**Excerpt to read**
In a keynote address Tuesday at the OMMA conference, Chuck Porter of Crispin, Porter & Bogusky--known for pathbreaking creative work--encouraged audience members to "go overboard" in developing online ads. Marketers should take advantage of the freewheeling nature of the Web and its inherent interactivity to push creative boundaries.
As an example, he pointed to an integrated campaign that Crispin, Porter created for Burger King highlighting the chain's Star Wars promotion. It included a Web site that allowed visitors to play a game of 20 Questions with Darth Vader (who was assisted by the costumed Burger King pitchman.)
Rather than simply recycling TV spots, "we try to make most online components something people can people can play with, because that's the magic of it," said Porter.
Other panelists agreed that the Internet offered a forum for greater experimentation. "The Internet gives people the opportunity to be a bit less politically correct," said Simon Needham, co-founder and group creative director at branding firm Attik. He noted that traditional media imposes certain restrictions that don't necessarily apply to the Internet yet.

**Material provided**
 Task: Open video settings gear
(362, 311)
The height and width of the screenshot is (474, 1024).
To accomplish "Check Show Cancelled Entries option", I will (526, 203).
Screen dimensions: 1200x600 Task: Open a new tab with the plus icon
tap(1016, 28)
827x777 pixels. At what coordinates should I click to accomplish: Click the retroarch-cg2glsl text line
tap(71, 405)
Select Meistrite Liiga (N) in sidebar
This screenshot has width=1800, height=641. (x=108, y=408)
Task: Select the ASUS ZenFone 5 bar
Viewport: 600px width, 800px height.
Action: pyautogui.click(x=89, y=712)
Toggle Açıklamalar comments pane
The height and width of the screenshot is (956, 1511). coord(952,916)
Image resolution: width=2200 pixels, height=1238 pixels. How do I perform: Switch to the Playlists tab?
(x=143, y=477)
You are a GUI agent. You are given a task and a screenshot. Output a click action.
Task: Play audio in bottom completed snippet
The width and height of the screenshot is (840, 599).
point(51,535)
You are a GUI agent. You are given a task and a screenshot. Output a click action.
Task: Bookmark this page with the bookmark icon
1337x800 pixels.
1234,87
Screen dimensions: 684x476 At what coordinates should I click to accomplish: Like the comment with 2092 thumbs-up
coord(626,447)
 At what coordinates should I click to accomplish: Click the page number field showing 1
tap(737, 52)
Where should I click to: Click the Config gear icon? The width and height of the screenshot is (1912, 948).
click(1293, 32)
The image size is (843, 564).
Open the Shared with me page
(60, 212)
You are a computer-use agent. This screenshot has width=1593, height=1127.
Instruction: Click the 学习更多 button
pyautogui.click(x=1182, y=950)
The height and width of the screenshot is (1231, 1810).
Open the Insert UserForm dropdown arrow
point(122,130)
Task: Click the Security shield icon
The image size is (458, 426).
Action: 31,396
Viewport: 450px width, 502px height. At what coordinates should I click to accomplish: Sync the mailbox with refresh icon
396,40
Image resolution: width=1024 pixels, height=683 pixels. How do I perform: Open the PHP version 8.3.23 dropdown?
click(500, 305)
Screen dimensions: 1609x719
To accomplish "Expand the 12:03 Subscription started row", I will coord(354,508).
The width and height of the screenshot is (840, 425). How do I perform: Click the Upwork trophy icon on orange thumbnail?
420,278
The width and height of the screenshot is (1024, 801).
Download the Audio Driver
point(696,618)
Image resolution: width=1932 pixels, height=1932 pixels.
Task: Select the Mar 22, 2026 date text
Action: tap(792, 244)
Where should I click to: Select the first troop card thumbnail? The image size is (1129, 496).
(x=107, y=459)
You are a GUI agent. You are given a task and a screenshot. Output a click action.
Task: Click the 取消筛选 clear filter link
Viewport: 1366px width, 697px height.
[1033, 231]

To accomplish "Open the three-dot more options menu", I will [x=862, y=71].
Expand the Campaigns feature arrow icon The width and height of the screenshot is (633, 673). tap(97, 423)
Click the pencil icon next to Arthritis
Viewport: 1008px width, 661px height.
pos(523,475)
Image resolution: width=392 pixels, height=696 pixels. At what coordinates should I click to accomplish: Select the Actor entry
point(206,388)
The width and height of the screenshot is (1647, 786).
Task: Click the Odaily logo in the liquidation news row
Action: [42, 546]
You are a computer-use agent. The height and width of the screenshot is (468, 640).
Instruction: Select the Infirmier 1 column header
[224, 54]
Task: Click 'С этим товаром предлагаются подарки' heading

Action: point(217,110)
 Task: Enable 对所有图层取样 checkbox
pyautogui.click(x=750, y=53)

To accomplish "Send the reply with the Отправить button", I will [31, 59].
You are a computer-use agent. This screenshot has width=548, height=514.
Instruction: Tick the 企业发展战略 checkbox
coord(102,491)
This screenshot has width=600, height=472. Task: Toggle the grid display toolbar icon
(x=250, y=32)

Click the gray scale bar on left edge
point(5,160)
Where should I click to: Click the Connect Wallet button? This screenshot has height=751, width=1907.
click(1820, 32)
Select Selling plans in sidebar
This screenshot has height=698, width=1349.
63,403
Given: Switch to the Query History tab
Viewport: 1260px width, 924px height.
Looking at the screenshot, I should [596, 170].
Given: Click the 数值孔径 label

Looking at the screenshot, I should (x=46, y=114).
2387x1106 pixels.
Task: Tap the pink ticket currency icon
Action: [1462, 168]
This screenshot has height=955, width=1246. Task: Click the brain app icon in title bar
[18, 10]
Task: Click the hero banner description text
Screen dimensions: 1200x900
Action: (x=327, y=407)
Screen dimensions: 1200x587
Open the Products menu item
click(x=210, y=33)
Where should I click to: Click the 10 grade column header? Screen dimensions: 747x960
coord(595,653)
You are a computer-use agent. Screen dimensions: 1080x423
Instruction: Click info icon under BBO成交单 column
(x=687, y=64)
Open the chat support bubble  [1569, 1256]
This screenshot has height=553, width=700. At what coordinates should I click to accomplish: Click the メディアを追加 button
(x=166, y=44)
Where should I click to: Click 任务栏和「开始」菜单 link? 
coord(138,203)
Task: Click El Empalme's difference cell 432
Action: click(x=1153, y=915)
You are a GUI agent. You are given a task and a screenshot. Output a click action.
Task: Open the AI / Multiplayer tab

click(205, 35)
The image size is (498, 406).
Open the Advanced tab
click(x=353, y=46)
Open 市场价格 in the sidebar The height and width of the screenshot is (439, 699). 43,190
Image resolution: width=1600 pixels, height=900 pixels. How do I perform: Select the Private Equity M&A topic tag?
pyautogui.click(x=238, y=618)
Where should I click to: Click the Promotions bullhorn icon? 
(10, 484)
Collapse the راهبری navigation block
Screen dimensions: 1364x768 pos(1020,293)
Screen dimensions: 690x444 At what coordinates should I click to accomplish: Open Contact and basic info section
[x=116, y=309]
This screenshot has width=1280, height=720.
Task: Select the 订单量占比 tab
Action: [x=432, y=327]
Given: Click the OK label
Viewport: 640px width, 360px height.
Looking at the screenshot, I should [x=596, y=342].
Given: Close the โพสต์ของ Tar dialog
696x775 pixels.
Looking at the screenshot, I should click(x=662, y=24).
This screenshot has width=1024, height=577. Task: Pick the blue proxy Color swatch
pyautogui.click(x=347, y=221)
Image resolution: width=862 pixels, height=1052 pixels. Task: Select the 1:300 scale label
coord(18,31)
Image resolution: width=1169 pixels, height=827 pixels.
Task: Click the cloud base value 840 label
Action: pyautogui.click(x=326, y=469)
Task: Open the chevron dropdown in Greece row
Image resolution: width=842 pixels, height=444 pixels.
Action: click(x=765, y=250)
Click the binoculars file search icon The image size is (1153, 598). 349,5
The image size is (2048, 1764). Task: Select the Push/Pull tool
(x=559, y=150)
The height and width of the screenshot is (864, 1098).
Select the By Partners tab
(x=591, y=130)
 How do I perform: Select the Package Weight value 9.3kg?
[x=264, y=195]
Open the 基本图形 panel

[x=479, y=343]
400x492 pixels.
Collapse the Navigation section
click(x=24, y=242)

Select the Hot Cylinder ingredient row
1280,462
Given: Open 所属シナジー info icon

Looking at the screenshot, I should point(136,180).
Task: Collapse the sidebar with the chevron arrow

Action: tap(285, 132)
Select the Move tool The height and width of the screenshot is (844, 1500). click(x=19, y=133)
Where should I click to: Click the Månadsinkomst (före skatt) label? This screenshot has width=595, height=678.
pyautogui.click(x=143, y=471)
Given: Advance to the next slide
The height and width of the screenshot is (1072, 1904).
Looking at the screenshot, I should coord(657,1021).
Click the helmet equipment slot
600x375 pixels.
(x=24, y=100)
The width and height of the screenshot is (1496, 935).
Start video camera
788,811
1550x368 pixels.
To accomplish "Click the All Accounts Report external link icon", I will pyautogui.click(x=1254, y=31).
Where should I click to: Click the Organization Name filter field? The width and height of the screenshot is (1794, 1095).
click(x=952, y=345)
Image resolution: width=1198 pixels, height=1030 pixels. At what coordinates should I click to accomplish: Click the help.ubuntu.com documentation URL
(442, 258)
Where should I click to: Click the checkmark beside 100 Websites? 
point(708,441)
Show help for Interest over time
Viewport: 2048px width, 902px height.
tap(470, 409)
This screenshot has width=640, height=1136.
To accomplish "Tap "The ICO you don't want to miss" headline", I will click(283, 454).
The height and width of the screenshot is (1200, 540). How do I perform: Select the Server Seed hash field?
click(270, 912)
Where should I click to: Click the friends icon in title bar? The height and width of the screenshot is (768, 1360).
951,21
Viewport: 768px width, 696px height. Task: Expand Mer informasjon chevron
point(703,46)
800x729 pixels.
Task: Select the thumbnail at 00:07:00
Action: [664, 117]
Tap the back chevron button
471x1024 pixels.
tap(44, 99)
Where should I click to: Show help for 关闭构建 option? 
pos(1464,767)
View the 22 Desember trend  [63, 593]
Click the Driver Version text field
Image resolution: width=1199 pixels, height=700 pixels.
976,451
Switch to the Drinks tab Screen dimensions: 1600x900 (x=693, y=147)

**Prompt**
Could you extend the article on online ad creativity at the OMMA conference, picking up after its last sentence?

**Exercise output**
Likewise, Leo Premutico, executive creative director at Saatchi & Saatchi, said the success of viral Web content had pushed clients to go for more entertaining creative work. "You have to take risks to compete with this very entertaining platform of the Internet," he said.
Ty Montague, chief creative officer and co-president at JWT New York, called the Web "the world's biggest focus group." Because of the instant feedback the Internet allows, he said that a shift is underway toward creating more spots less expensively to find out what approach works best.
But as far as unlocking the secret of what makes for great creative work, the panel had few words of wisdom. "It's very hard to do," said Porter. "It's a bitch."